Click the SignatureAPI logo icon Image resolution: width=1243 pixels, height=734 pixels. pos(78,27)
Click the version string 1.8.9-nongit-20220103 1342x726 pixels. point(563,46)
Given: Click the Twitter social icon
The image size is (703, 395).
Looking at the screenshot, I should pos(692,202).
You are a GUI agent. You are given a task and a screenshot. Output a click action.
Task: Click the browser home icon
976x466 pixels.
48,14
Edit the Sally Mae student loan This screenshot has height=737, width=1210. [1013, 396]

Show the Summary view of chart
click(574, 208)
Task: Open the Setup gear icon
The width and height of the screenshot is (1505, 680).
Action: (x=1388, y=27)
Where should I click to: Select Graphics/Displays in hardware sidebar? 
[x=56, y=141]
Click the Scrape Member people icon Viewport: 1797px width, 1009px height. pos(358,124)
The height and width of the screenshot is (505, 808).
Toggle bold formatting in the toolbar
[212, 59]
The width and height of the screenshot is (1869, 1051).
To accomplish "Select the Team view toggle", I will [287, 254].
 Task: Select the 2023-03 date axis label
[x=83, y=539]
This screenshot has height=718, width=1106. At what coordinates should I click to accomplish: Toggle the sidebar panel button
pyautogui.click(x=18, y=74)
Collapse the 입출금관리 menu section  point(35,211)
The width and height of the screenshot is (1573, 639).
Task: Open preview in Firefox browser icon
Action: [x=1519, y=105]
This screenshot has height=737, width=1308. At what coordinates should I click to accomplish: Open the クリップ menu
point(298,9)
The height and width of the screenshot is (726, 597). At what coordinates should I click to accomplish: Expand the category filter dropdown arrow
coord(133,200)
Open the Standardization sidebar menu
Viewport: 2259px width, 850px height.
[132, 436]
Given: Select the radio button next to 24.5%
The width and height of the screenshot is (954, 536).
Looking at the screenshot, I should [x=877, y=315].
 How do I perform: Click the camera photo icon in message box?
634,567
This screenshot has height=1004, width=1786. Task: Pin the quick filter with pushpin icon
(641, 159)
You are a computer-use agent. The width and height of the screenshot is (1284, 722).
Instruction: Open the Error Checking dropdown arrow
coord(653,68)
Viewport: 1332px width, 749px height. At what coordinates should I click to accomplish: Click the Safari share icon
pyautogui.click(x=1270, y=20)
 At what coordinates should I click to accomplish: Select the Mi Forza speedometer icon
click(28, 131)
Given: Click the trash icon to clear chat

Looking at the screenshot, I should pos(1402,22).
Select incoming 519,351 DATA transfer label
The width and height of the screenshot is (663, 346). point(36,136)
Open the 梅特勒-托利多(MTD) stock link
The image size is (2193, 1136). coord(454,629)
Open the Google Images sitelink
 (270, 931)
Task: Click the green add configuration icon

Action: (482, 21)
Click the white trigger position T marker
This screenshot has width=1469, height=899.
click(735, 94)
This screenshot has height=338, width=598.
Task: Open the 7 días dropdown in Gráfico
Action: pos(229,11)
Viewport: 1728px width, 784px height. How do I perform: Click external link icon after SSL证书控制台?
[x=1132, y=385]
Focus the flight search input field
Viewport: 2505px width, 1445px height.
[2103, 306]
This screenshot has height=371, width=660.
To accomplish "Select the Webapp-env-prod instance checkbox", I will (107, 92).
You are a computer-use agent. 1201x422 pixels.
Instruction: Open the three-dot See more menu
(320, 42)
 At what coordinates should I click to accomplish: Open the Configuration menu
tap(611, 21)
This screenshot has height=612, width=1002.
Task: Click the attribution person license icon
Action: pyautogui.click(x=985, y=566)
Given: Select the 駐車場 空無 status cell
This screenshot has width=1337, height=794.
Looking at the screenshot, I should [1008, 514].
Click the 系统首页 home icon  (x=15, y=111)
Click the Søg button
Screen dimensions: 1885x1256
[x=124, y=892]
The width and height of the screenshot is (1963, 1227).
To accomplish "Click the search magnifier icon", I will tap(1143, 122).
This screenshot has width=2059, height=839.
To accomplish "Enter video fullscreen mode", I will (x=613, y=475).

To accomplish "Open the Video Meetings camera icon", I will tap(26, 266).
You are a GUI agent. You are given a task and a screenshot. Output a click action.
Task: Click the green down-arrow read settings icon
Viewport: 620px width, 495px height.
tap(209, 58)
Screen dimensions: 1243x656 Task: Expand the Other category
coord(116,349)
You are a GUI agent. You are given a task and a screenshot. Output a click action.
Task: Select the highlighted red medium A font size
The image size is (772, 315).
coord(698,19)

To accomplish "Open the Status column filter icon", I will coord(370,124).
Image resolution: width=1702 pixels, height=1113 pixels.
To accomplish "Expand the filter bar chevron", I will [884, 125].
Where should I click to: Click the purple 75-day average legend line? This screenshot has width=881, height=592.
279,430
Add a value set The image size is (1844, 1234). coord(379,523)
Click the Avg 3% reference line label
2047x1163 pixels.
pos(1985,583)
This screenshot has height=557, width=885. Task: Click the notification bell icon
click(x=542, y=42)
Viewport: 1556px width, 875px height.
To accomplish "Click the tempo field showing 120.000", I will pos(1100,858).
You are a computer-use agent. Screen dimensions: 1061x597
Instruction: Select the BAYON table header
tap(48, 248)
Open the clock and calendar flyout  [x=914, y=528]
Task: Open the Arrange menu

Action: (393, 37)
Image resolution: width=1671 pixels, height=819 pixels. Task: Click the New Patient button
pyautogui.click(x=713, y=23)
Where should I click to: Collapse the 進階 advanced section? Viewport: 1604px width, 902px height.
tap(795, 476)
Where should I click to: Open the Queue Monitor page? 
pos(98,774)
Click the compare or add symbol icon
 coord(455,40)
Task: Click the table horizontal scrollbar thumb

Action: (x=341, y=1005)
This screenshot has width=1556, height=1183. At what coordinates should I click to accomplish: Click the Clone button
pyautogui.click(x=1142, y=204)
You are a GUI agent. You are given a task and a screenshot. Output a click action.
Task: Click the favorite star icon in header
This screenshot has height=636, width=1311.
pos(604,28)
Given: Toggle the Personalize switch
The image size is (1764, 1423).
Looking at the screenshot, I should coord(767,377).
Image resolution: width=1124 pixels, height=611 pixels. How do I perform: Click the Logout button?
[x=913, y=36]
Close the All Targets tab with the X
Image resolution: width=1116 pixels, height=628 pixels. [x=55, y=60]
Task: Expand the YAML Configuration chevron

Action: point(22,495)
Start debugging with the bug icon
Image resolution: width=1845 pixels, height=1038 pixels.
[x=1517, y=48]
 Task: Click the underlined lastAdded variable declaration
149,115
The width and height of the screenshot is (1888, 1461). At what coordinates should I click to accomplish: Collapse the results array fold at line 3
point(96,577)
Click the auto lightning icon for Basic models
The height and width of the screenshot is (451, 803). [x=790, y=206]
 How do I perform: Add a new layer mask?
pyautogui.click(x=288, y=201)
_ _ _
## EXERCISE REQUIREMENTS
Each record is to be retyped exactly as written.

## ANSWER FOR THE TASK
Click the SignatureAPI logo icon Image resolution: width=1243 pixels, height=734 pixels. pos(78,27)
Click the version string 1.8.9-nongit-20220103 1342x726 pixels. point(563,46)
Given: Click the Twitter social icon
The image size is (703, 395).
Looking at the screenshot, I should pos(692,202).
You are a GUI agent. You are given a task and a screenshot. Output a click action.
Task: Click the browser home icon
976x466 pixels.
48,14
Edit the Sally Mae student loan This screenshot has height=737, width=1210. [1013, 396]

Show the Summary view of chart
click(574, 208)
Task: Open the Setup gear icon
The width and height of the screenshot is (1505, 680).
Action: (x=1388, y=27)
Where should I click to: Select Graphics/Displays in hardware sidebar? 
[x=56, y=141]
Click the Scrape Member people icon Viewport: 1797px width, 1009px height. pos(358,124)
The height and width of the screenshot is (505, 808).
Toggle bold formatting in the toolbar
[212, 59]
The width and height of the screenshot is (1869, 1051).
To accomplish "Select the Team view toggle", I will [287, 254].
 Task: Select the 2023-03 date axis label
[x=83, y=539]
This screenshot has height=718, width=1106. At what coordinates should I click to accomplish: Toggle the sidebar panel button
pyautogui.click(x=18, y=74)
Collapse the 입출금관리 menu section  point(35,211)
The width and height of the screenshot is (1573, 639).
Task: Open preview in Firefox browser icon
Action: [x=1519, y=105]
This screenshot has height=737, width=1308. At what coordinates should I click to accomplish: Open the クリップ menu
point(298,9)
The height and width of the screenshot is (726, 597). At what coordinates should I click to accomplish: Expand the category filter dropdown arrow
coord(133,200)
Open the Standardization sidebar menu
Viewport: 2259px width, 850px height.
[132, 436]
Given: Select the radio button next to 24.5%
The width and height of the screenshot is (954, 536).
Looking at the screenshot, I should [x=877, y=315].
 How do I perform: Click the camera photo icon in message box?
634,567
This screenshot has height=1004, width=1786. Task: Pin the quick filter with pushpin icon
(641, 159)
You are a computer-use agent. The width and height of the screenshot is (1284, 722).
Instruction: Open the Error Checking dropdown arrow
coord(653,68)
Viewport: 1332px width, 749px height. At what coordinates should I click to accomplish: Click the Safari share icon
pyautogui.click(x=1270, y=20)
 At what coordinates should I click to accomplish: Select the Mi Forza speedometer icon
click(28, 131)
Given: Click the trash icon to clear chat

Looking at the screenshot, I should pos(1402,22).
Select incoming 519,351 DATA transfer label
The width and height of the screenshot is (663, 346). point(36,136)
Open the 梅特勒-托利多(MTD) stock link
The image size is (2193, 1136). coord(454,629)
Open the Google Images sitelink
 (270, 931)
Task: Click the green add configuration icon

Action: (482, 21)
Click the white trigger position T marker
This screenshot has width=1469, height=899.
click(735, 94)
This screenshot has height=338, width=598.
Task: Open the 7 días dropdown in Gráfico
Action: pos(229,11)
Viewport: 1728px width, 784px height. How do I perform: Click external link icon after SSL证书控制台?
[x=1132, y=385]
Focus the flight search input field
Viewport: 2505px width, 1445px height.
[2103, 306]
This screenshot has height=371, width=660.
To accomplish "Select the Webapp-env-prod instance checkbox", I will (107, 92).
You are a computer-use agent. 1201x422 pixels.
Instruction: Open the three-dot See more menu
(320, 42)
 At what coordinates should I click to accomplish: Open the Configuration menu
tap(611, 21)
This screenshot has height=612, width=1002.
Task: Click the attribution person license icon
Action: pyautogui.click(x=985, y=566)
Given: Select the 駐車場 空無 status cell
This screenshot has width=1337, height=794.
Looking at the screenshot, I should [1008, 514].
Click the 系统首页 home icon  (x=15, y=111)
Click the Søg button
Screen dimensions: 1885x1256
[x=124, y=892]
The width and height of the screenshot is (1963, 1227).
To accomplish "Click the search magnifier icon", I will tap(1143, 122).
This screenshot has width=2059, height=839.
To accomplish "Enter video fullscreen mode", I will (x=613, y=475).

To accomplish "Open the Video Meetings camera icon", I will tap(26, 266).
You are a GUI agent. You are given a task and a screenshot. Output a click action.
Task: Click the green down-arrow read settings icon
Viewport: 620px width, 495px height.
tap(209, 58)
Screen dimensions: 1243x656 Task: Expand the Other category
coord(116,349)
You are a GUI agent. You are given a task and a screenshot. Output a click action.
Task: Select the highlighted red medium A font size
The image size is (772, 315).
coord(698,19)

To accomplish "Open the Status column filter icon", I will coord(370,124).
Image resolution: width=1702 pixels, height=1113 pixels.
To accomplish "Expand the filter bar chevron", I will [884, 125].
Where should I click to: Click the purple 75-day average legend line? This screenshot has width=881, height=592.
279,430
Add a value set The image size is (1844, 1234). coord(379,523)
Click the Avg 3% reference line label
2047x1163 pixels.
pos(1985,583)
This screenshot has height=557, width=885. Task: Click the notification bell icon
click(x=542, y=42)
Viewport: 1556px width, 875px height.
To accomplish "Click the tempo field showing 120.000", I will pos(1100,858).
You are a computer-use agent. Screen dimensions: 1061x597
Instruction: Select the BAYON table header
tap(48, 248)
Open the clock and calendar flyout  [x=914, y=528]
Task: Open the Arrange menu

Action: (393, 37)
Image resolution: width=1671 pixels, height=819 pixels. Task: Click the New Patient button
pyautogui.click(x=713, y=23)
Where should I click to: Collapse the 進階 advanced section? Viewport: 1604px width, 902px height.
tap(795, 476)
Where should I click to: Open the Queue Monitor page? 
pos(98,774)
Click the compare or add symbol icon
 coord(455,40)
Task: Click the table horizontal scrollbar thumb

Action: (x=341, y=1005)
This screenshot has width=1556, height=1183. At what coordinates should I click to accomplish: Click the Clone button
pyautogui.click(x=1142, y=204)
You are a GUI agent. You are given a task and a screenshot. Output a click action.
Task: Click the favorite star icon in header
This screenshot has height=636, width=1311.
pos(604,28)
Given: Toggle the Personalize switch
The image size is (1764, 1423).
Looking at the screenshot, I should coord(767,377).
Image resolution: width=1124 pixels, height=611 pixels. How do I perform: Click the Logout button?
[x=913, y=36]
Close the All Targets tab with the X
Image resolution: width=1116 pixels, height=628 pixels. [x=55, y=60]
Task: Expand the YAML Configuration chevron

Action: point(22,495)
Start debugging with the bug icon
Image resolution: width=1845 pixels, height=1038 pixels.
[x=1517, y=48]
 Task: Click the underlined lastAdded variable declaration
149,115
The width and height of the screenshot is (1888, 1461). At what coordinates should I click to accomplish: Collapse the results array fold at line 3
point(96,577)
Click the auto lightning icon for Basic models
The height and width of the screenshot is (451, 803). [x=790, y=206]
 How do I perform: Add a new layer mask?
pyautogui.click(x=288, y=201)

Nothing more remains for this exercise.